Moving beyond that blank expanse is the key.

I chose this quotation and intro because a Substack subscriber recently asked about my process for creating six new cartoons every week. Later today, I'll respond with details and examples in my newsletter.

Thanks to Jordan Peele for the quote, and while we're at it, for his inventive, sharp, and super creepy horror films.

Today's pipe pic is a 1957 print ad from a Carmel, California newspaper.

Thanks to my pal Candi S for this amusing piece of cartoon pipe ephemera.

Zooming forward from 1957, here are the most recent Bizarro cartoons.

Since we had a canine pipe pic, it seems appropriate to kick off the week with a feline gag.

Some people pursue their art despite having a noncreative upbringing. Hats off to those who rebelled. 

We predict the next advancement in machine learning will be Artificial Indolence.

I was reminded of a childhood toy when drawing the unhappy customer.

I subsequently learned that long after my days of Play-Doh use. Hasbro introduced a variation called the Fuzzy Pumper Barber Shop:

The name is off-putting, and the GIF is even worse. Plus, I am now unable to get that weird smell out of my mind's nose.

That'll teach Management to force workers back into the office.

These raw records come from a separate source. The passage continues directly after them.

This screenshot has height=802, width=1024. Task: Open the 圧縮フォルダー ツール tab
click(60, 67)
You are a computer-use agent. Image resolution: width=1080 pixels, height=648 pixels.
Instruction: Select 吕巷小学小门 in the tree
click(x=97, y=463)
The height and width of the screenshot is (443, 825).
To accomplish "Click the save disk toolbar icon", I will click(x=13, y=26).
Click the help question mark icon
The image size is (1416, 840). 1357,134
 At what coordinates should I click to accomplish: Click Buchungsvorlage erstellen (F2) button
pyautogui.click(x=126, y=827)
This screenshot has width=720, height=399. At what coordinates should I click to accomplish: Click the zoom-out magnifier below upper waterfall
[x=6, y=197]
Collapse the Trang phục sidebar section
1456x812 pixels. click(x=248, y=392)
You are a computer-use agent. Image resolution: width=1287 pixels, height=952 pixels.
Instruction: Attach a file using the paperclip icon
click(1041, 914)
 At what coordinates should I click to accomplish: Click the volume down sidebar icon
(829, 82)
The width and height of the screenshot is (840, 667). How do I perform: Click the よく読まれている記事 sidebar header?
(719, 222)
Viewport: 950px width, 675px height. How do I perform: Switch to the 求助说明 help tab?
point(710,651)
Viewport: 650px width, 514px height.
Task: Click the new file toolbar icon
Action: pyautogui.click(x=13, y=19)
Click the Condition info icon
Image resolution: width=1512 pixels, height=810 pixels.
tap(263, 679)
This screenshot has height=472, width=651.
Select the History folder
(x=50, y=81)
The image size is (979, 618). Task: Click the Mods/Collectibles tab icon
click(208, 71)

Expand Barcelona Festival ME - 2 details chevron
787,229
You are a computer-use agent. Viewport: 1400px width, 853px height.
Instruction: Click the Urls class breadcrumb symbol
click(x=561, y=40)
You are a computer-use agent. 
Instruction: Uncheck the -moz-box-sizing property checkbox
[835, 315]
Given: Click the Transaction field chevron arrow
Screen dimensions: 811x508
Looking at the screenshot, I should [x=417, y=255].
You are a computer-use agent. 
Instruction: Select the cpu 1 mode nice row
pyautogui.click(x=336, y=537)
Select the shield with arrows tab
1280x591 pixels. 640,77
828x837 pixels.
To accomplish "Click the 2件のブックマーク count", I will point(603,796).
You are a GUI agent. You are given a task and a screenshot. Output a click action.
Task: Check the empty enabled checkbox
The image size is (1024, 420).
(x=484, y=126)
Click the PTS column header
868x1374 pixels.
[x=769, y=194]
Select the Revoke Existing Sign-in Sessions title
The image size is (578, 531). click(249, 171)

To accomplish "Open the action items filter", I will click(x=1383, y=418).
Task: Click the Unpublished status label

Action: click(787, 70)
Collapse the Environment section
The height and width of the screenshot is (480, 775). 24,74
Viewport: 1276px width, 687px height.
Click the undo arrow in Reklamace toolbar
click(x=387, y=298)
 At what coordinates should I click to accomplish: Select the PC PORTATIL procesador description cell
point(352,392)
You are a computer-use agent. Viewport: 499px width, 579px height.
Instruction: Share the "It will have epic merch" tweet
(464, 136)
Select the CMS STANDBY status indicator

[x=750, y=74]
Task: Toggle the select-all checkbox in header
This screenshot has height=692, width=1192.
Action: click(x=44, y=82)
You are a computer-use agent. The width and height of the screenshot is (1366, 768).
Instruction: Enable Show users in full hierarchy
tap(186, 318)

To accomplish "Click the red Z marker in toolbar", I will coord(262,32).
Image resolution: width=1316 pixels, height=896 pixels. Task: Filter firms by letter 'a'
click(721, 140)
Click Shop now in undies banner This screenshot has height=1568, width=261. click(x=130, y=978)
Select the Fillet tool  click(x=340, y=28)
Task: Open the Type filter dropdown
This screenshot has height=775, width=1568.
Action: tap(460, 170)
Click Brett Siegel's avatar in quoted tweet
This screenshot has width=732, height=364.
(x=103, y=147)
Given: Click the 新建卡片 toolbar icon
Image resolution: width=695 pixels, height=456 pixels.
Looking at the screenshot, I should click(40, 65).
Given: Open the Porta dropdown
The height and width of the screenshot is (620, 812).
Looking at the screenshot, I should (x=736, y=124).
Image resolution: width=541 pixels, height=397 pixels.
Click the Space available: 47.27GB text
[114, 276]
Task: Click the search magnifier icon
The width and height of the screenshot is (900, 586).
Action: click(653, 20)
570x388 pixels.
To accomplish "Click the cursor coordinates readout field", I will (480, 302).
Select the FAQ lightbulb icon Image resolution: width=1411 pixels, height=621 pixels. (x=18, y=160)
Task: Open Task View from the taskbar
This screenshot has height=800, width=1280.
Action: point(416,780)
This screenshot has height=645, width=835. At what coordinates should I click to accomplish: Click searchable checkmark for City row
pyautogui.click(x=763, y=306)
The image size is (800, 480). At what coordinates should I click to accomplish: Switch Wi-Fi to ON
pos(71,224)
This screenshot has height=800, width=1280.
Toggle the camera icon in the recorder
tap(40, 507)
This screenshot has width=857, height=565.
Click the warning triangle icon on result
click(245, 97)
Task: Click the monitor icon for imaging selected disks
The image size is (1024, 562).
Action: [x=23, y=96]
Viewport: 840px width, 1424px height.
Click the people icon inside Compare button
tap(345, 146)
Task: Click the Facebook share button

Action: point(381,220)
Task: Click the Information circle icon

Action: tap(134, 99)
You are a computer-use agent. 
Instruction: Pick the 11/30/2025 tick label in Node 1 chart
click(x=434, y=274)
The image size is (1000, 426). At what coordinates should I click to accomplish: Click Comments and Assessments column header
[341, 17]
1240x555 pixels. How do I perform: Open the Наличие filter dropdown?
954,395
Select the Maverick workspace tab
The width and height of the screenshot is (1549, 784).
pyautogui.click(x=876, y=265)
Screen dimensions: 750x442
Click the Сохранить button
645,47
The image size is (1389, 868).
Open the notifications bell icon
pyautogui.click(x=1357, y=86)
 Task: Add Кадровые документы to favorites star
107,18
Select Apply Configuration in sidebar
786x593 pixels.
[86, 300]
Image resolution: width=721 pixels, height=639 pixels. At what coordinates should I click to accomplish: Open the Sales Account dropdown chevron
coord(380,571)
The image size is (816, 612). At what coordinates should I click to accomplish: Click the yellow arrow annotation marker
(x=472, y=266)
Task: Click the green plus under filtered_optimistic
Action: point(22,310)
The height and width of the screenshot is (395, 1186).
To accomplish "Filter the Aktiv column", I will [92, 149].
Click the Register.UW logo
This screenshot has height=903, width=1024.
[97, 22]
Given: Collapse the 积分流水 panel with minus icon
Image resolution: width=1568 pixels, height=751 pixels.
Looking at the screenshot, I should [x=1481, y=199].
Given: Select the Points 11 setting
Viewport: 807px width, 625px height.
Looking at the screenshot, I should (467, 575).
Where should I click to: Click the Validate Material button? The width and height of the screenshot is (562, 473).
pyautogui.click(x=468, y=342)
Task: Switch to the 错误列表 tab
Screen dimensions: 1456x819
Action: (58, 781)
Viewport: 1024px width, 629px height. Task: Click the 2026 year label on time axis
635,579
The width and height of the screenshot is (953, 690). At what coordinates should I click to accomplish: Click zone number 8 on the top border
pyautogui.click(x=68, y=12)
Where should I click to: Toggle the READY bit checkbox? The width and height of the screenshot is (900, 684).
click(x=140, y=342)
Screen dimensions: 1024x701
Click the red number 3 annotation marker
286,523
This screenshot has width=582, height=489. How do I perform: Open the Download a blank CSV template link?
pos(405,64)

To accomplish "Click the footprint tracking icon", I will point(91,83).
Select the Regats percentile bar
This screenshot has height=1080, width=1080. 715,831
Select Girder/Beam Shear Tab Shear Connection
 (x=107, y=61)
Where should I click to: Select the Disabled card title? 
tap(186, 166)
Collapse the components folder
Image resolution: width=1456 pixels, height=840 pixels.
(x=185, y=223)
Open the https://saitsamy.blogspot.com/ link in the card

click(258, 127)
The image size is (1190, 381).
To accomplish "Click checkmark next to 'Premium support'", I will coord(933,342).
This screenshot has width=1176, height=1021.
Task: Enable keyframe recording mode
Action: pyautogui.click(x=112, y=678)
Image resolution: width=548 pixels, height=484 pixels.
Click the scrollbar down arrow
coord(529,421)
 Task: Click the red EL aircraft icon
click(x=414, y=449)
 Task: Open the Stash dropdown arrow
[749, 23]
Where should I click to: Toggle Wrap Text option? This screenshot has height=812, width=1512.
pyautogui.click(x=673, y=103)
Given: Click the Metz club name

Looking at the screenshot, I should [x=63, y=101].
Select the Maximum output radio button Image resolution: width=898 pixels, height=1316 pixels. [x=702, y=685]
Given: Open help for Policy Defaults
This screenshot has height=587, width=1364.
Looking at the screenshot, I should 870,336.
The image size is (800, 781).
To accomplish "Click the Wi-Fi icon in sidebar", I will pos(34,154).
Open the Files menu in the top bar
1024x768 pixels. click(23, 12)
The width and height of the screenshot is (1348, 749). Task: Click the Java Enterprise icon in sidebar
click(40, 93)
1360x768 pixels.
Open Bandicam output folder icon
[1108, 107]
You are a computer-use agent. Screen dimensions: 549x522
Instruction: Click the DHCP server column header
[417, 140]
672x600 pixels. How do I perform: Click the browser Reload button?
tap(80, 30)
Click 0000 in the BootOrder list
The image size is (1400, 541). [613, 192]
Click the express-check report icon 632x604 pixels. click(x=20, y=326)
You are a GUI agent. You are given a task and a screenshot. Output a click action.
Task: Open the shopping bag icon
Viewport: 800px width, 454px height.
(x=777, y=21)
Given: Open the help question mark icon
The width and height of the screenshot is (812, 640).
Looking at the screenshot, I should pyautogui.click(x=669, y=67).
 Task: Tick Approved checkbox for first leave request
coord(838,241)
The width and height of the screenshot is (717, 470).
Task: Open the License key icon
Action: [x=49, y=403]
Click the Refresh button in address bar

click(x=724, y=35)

I recently re-established contact with a friend whom I had not seen in many years. I closed an email with, "Hope we have a chance to get together and tell each other we haven't aged a bit." 

I thought that might work as a panel, so I appropriated it from myself. Sometimes a gag arises from everyday conversation or correspondence.

That's the latest output from Bizarro Studios North. I hope you enjoyed at least some of the gags.

Drop by next week for yet another batch of cartoon fun.

Bonus Track

The Impressions: "Keep on Pushing"
From the album Keep on Pushing
ABC-Paramount Records, 1964

Curtis Mayfield and the Impressions offer beautiful words of encouragement.

Bonus Clip

A tip of the old porkpie to Steve D for this amusing excerpt from Leave It to Beaver. I was hoping that Ward might have done a sketch of Gus the Fireman, portrayed by character actor and native Pittsburgher Burt Mustin (1884-1977)

Buckets of Bizarro



  1. Anonymous3:47 PM

    Wayno, as always, thanks for another great week of great comics!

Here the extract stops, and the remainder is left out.